» **Problem requirements**: Collect every line of the data below that contains the word "resolution". Case counts.

» **Entries provided**:
********

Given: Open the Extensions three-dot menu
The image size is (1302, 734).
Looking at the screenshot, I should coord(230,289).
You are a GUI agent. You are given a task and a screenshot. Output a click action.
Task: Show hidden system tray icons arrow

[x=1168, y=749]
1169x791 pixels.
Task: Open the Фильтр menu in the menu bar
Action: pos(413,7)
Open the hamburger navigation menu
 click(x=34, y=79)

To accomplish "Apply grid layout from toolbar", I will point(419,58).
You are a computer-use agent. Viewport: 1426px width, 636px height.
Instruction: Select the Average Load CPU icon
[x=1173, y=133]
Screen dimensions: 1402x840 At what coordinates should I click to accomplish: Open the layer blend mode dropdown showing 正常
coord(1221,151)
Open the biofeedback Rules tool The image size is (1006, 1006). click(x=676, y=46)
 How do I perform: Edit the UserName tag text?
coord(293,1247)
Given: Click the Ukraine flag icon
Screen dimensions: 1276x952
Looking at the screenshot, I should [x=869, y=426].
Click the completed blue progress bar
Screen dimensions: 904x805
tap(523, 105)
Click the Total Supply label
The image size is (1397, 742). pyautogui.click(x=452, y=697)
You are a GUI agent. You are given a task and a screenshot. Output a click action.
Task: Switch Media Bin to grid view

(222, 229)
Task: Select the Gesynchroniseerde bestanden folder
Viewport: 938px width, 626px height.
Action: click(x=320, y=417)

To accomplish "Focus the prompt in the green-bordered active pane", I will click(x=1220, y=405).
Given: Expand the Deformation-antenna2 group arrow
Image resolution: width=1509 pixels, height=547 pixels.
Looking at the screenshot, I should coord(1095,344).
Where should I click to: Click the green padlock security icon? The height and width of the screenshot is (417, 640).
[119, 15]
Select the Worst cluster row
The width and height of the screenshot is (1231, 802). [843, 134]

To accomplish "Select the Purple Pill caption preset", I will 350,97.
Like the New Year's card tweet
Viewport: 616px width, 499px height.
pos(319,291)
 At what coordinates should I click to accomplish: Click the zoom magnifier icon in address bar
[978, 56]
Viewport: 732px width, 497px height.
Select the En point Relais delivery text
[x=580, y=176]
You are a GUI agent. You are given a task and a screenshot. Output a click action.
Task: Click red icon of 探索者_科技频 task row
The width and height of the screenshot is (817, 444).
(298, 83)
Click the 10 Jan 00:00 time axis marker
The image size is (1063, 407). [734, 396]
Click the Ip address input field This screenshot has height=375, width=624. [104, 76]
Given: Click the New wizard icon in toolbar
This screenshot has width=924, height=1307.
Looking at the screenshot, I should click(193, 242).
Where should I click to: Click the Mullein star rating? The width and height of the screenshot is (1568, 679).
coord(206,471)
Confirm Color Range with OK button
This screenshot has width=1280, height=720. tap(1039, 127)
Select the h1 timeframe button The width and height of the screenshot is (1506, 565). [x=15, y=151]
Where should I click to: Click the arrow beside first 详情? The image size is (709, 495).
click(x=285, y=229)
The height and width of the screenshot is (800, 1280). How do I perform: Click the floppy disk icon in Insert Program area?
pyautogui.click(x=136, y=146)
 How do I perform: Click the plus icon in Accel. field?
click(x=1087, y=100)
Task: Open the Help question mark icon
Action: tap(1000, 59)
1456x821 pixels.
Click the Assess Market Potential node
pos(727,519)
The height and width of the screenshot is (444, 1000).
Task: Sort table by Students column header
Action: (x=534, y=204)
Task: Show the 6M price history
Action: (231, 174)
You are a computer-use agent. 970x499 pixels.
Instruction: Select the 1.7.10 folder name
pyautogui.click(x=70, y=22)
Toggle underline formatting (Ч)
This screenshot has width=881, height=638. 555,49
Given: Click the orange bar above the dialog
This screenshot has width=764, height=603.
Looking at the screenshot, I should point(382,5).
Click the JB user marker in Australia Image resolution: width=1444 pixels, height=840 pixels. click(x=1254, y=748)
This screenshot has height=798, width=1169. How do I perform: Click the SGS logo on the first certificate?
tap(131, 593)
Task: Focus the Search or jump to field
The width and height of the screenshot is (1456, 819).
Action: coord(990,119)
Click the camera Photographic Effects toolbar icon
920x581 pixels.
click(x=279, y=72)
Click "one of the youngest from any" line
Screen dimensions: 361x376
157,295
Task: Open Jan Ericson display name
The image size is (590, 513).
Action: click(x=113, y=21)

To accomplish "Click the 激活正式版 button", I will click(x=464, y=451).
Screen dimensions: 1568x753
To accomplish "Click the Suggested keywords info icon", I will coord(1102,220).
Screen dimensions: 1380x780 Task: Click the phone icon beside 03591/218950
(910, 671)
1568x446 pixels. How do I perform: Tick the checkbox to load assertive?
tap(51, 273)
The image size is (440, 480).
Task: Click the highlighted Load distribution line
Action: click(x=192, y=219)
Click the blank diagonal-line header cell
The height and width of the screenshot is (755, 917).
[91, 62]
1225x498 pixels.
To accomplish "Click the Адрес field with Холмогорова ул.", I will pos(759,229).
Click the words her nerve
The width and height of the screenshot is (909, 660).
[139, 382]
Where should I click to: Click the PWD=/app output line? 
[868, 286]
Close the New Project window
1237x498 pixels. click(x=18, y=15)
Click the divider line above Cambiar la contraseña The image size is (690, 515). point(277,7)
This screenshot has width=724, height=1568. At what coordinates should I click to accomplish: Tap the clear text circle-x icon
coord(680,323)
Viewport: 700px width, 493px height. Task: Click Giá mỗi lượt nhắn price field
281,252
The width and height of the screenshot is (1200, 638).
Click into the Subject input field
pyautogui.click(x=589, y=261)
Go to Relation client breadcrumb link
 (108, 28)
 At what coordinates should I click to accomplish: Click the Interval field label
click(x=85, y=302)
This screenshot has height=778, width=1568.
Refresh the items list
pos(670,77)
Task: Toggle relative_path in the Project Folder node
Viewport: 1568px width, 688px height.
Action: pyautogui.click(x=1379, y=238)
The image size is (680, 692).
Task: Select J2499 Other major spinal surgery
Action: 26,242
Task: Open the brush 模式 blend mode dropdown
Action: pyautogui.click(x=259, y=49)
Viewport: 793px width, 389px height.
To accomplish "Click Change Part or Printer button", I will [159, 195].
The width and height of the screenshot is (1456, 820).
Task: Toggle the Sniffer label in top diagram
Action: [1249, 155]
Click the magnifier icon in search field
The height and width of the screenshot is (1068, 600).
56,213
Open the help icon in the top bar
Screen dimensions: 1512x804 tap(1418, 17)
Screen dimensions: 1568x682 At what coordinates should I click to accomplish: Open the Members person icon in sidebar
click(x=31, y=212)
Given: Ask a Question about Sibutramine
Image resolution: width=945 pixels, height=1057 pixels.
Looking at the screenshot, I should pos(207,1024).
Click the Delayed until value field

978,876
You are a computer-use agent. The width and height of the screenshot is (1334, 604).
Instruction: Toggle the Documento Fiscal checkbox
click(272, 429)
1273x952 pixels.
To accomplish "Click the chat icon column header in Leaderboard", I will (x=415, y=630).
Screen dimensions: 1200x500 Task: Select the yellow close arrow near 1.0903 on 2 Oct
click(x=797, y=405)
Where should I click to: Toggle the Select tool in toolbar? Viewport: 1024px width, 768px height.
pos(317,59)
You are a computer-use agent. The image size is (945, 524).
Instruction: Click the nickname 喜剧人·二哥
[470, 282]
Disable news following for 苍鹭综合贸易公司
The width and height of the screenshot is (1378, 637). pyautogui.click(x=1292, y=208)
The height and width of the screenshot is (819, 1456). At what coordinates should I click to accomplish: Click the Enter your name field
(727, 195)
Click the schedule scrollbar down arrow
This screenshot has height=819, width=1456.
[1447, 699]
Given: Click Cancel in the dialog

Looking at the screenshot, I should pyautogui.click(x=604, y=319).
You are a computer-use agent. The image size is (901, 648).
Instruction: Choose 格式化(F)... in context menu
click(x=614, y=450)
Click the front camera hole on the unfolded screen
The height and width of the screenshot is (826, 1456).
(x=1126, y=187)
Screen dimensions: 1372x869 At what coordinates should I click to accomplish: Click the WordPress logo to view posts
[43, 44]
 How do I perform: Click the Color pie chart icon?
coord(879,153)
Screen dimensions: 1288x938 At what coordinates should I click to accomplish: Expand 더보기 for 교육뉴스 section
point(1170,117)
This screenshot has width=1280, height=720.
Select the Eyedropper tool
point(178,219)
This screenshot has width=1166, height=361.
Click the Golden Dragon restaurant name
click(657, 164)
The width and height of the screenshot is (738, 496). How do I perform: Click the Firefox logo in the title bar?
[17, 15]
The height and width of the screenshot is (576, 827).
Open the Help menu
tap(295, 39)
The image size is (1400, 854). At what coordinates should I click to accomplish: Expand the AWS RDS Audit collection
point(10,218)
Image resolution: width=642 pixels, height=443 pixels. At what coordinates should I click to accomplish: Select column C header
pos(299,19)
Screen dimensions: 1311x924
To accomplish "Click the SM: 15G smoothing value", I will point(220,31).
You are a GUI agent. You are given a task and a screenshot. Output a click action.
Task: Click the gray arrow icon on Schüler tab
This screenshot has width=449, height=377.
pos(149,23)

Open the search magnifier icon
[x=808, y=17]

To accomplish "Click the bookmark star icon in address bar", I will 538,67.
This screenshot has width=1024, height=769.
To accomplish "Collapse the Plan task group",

********

» **Solved exercise**:
Image resolution: width=1509 pixels, height=547 pixels.
Click the JB user marker in Australia Image resolution: width=1444 pixels, height=840 pixels. click(x=1254, y=748)
Image resolution: width=945 pixels, height=1057 pixels.
Image resolution: width=642 pixels, height=443 pixels. At what coordinates should I click to accomplish: Select column C header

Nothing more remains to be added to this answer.